- Belge Alıntısı:
Zararlandırıcı sigorta olayının iş kazası sayılması için, 1) sigorta olayına maruz kalan kişinin sigortalı olması, 2) sigorta olayının maddede sayılı sınırlı olarak belirtilen hal ve durumlardan birinde meydana gelmesi koşuldur. Başka bir anlatımla, sigorta olayının, iş kazası sayılabilmesi için iki koşulun birlikte gerçekleşmesi zorunlu olup iş kazası tespiti davaları bakımından özel olarak belirlenmiş bir ispat yöntemi de yoktur. Bu davaların her türlü delille ispatı mümkündür. Olayın iş kazası sayılması gerektiğinin tespitine ilişkin davanın asıl amacı, 5510 sayılı Yasa gereğince hak sahiplerine iş kazası sigorta kolundan gelir bağlanmasının teminine yöneliktir. Diğer yandan bir sosyal sigorta olayının iş kazası sayılıp sayılmaması işverenin dahi hak alanını ilgilendirir. Zira işveren kusurlu ve de olayda iş kazası ise, kurum bağladığı gelirin peşin değerini işverenden isteyebilecektir....

- Görev Kayıtları:
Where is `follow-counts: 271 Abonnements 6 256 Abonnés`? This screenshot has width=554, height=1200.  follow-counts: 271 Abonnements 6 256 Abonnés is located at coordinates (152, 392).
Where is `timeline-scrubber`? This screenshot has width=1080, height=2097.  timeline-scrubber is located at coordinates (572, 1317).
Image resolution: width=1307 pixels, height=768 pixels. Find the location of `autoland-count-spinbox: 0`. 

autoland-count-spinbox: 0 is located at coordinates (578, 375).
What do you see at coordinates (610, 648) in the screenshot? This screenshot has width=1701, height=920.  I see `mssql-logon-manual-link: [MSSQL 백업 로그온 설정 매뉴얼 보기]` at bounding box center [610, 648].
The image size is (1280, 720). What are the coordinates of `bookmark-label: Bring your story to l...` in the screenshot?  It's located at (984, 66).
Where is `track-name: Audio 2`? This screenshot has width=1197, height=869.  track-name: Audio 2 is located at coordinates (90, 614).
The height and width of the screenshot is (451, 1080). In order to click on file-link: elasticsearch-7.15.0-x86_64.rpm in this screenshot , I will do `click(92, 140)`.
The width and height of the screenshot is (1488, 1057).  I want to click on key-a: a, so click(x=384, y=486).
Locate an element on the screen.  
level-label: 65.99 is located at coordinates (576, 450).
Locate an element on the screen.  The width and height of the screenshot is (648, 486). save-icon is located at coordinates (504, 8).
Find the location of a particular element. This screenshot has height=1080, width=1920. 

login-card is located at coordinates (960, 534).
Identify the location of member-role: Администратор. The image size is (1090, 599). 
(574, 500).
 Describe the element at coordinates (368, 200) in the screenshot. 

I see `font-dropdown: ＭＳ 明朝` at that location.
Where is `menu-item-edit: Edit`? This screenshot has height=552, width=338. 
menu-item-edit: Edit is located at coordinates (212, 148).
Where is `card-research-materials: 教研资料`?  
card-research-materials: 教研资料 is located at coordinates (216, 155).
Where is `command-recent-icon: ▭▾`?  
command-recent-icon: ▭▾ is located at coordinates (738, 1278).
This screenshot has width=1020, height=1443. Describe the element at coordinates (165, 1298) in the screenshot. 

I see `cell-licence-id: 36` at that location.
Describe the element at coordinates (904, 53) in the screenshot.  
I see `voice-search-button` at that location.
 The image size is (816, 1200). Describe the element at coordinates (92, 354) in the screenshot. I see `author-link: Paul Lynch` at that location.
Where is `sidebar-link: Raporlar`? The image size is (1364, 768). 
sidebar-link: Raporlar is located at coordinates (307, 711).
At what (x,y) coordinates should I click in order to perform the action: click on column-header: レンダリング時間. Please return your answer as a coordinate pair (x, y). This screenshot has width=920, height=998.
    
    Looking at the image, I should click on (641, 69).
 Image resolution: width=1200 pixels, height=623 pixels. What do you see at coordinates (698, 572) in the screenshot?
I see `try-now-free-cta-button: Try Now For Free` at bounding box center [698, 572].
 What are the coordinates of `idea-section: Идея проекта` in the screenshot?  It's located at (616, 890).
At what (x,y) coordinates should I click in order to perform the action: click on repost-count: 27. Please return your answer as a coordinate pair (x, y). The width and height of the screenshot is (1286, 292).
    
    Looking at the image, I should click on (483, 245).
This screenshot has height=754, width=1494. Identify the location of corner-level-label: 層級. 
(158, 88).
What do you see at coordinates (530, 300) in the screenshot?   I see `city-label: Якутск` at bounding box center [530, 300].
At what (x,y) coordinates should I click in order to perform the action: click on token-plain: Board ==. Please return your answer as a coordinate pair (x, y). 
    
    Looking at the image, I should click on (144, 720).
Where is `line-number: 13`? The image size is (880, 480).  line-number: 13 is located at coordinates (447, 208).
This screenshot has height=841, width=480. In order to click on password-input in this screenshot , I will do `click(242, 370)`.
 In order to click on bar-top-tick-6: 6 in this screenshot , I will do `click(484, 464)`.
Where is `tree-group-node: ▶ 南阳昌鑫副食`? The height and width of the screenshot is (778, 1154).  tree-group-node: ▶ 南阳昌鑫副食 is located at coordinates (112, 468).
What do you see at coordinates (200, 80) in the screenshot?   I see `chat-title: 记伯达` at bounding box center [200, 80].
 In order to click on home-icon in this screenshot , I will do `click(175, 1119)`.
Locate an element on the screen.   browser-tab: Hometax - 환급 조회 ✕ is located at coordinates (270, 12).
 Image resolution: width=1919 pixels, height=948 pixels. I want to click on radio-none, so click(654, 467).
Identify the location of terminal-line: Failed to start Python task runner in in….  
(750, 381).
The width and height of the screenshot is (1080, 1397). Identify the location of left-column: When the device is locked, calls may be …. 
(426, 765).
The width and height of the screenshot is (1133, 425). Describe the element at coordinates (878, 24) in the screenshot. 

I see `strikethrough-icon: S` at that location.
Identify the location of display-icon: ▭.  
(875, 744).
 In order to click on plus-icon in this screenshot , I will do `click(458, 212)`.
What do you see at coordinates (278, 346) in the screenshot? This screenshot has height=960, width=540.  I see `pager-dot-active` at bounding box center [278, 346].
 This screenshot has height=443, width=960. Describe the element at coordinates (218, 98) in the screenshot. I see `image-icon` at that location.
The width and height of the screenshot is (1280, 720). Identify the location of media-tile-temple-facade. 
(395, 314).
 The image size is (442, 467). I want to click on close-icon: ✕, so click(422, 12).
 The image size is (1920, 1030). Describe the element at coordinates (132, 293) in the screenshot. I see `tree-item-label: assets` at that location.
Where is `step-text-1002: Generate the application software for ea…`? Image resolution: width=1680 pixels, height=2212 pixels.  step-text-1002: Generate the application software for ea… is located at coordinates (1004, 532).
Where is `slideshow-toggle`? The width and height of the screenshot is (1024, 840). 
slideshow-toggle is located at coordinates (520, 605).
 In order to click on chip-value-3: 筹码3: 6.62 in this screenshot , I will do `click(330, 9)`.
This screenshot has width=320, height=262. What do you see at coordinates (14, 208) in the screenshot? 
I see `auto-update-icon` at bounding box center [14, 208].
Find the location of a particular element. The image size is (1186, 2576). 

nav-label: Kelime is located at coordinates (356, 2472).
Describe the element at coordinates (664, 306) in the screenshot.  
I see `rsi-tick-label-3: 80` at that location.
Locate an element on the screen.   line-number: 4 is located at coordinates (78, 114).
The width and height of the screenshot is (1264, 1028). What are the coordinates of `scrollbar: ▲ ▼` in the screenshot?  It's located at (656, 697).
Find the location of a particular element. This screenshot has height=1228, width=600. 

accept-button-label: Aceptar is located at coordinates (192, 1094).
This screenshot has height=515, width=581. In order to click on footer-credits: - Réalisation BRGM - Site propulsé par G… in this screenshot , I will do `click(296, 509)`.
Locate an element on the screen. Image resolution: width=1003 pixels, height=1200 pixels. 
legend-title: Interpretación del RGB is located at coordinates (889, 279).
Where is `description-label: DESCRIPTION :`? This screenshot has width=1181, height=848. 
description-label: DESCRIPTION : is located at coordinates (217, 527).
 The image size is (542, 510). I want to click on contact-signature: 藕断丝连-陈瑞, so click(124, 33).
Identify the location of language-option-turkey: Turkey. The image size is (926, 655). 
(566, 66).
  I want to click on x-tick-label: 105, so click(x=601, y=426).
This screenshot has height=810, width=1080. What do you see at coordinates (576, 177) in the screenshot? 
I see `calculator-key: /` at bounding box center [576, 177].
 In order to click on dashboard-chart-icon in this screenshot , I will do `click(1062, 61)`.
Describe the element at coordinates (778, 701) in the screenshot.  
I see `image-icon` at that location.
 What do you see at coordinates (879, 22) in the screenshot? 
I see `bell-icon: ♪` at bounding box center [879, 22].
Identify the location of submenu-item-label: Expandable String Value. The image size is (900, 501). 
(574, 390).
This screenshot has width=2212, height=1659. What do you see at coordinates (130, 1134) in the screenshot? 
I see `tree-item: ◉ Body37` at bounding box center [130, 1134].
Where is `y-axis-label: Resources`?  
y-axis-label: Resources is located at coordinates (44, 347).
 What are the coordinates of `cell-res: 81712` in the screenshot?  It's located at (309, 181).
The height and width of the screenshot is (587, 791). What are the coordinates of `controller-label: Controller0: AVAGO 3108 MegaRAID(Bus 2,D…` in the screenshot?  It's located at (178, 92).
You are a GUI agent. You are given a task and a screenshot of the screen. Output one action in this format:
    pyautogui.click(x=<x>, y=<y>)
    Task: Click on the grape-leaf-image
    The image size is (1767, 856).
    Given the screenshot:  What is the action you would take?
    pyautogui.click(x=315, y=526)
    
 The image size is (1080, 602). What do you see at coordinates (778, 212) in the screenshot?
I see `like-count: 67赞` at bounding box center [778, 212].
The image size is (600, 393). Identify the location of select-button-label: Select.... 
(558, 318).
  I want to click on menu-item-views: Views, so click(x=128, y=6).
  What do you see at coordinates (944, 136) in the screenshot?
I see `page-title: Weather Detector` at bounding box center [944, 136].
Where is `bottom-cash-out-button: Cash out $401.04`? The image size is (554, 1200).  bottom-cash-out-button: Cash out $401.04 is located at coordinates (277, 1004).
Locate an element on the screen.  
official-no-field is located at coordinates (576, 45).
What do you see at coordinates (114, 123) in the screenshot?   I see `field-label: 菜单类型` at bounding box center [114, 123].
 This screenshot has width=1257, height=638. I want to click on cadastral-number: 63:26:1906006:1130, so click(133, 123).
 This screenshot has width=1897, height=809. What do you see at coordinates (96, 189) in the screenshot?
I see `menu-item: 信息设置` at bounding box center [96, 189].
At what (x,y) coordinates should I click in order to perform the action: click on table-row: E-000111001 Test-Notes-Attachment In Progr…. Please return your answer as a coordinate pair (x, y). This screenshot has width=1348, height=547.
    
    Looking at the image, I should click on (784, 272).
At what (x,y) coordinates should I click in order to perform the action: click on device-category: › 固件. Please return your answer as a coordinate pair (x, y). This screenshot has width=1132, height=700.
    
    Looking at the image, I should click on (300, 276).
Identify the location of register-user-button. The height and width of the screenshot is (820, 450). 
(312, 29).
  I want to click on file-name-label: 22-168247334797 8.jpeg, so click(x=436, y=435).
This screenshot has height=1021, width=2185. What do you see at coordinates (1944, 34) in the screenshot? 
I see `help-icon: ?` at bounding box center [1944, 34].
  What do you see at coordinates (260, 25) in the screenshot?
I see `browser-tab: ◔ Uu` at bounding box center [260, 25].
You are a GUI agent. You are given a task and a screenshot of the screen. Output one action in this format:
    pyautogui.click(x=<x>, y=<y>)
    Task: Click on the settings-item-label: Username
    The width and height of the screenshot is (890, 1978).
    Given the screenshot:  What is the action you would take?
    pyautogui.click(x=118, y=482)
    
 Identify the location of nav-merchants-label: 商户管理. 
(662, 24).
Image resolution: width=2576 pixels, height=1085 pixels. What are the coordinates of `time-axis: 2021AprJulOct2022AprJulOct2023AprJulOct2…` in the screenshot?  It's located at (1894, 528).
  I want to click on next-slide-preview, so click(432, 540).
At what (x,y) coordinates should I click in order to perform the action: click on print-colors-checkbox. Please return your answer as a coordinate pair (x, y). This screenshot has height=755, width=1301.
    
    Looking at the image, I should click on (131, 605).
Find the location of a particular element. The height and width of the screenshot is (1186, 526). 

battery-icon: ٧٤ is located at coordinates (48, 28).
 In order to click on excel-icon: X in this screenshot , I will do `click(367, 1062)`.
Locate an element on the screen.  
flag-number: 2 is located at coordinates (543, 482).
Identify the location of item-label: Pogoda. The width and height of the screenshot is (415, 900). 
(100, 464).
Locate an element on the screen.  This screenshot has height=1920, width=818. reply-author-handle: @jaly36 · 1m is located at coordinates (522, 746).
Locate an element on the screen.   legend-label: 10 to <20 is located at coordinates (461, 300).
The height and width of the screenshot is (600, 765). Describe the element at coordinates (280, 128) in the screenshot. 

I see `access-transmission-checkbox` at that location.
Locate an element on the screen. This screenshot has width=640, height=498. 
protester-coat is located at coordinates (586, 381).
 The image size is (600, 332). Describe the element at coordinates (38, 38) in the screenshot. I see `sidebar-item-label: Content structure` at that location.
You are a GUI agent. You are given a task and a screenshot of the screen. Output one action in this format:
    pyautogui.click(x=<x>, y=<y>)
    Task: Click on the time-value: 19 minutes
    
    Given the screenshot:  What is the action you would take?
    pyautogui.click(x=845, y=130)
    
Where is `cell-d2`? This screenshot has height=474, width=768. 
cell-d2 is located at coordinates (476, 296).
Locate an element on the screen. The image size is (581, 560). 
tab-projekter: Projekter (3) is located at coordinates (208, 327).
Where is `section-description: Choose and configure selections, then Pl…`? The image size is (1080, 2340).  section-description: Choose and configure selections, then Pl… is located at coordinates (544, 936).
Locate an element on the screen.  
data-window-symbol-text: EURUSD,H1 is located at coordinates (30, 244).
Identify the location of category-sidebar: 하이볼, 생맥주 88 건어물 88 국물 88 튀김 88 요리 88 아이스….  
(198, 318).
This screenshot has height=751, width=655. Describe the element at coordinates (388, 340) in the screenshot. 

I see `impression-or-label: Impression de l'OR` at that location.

- Yapılacak Görevler:
(A) Belge alıntısına göre iş kazası tespiti davaları hangi yolla ispat edilebilir?
(B) Kayıtlarda "cell" dizesini içeren her satırı çıkarın. Büyük-küçük harf ayrımı dikkate alınmalıdır.
Belge alıntısı ile kayıtlar birbirinden bağımsız malzemelerdir.

- Görev Yanıtları:
(A) Bu davalar her türlü delille ispat edilebilir.

(B)
I see `cell-licence-id: 36` at that location.
 What are the coordinates of `cell-res: 81712` in the screenshot?  It's located at (309, 181).
Where is `cell-d2`? This screenshot has height=474, width=768. 
cell-d2 is located at coordinates (476, 296).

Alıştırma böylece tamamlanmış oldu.